Follow these steps for perfect results
Flat Beer
flat
Parmesan Cheese
grated
Parsley
chopped
Salt
Flour
Olive Oil
Garlic Powder
Egg Yolks
beaten
Egg Whites
stiff beaten
Zucchini
sliced 1/2 inch
Pour flat beer into a dish and let it sit for one hour.
In a separate bowl, beat together parmesan cheese, parsley, salt, flour, olive oil, garlic powder, and egg yolks.
Continue beating until the batter is smooth.
In another bowl, beat egg whites until stiff.
Gently fold the stiff egg whites into the batter.
Slice zucchini into 1/2 inch thick pieces.
Dip each zucchini slice into the prepared batter, ensuring it is fully coated.
Heat deep fat (oil) to approximately 375°F (190°C).
Carefully place the battered zucchini slices into the hot oil.
Fry for 2 to 5 minutes, until golden brown and crispy.
Remove the fried zucchini from the oil and drain on paper towels.
Serve immediately.
Expert advice for the best results
Ensure the oil is hot enough before frying to prevent soggy fritters.

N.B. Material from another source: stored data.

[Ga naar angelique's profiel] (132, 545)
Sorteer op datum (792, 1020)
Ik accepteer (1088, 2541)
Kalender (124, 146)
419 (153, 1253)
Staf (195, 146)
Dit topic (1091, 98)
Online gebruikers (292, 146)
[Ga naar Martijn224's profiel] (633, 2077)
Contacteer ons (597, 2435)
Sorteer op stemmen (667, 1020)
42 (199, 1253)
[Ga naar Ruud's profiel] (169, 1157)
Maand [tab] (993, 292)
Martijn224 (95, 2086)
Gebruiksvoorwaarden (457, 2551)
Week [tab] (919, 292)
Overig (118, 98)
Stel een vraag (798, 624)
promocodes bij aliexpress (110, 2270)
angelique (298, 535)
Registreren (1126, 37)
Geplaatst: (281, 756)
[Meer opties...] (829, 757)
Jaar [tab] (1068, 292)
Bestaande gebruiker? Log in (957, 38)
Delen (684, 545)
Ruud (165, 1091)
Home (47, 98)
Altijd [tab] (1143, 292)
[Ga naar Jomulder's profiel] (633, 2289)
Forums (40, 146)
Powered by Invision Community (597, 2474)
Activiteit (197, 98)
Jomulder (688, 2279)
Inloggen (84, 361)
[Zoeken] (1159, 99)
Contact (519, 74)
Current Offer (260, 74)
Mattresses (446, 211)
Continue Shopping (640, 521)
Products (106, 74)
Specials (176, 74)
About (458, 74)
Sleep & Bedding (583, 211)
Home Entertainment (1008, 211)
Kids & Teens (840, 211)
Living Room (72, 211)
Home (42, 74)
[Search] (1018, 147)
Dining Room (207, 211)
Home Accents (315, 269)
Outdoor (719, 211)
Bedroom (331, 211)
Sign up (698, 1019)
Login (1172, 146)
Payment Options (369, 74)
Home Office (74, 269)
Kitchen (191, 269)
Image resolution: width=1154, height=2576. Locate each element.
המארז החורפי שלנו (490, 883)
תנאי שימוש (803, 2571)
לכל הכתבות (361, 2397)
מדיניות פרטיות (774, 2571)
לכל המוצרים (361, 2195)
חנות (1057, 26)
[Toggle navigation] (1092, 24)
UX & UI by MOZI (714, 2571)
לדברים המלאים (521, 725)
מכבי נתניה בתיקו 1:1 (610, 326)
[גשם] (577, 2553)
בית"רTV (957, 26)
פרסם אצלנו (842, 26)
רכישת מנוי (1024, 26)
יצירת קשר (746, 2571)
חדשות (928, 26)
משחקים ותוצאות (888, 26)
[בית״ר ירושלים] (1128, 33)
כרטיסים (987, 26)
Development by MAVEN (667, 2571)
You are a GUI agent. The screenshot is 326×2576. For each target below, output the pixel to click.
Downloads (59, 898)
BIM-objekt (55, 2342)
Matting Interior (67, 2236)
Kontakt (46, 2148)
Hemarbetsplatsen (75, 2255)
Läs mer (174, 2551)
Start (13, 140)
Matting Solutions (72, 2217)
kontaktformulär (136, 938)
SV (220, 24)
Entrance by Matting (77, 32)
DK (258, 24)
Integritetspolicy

Do not overcrowd the frying pot.
Serve immediately for best results.
Everything you need to know before you start
15 minutes
Batter can be made ahead and stored in the refrigerator for up to 24 hours.
Serve on a platter garnished with fresh parsley and a sprinkle of parmesan cheese.
Serve with a dipping sauce like marinara or aioli.
Serve as a side dish to grilled chicken or fish.
Complements the batter and fried flavors.
Discover the story behind this recipe
Popular appetizer in Italian-American cuisine.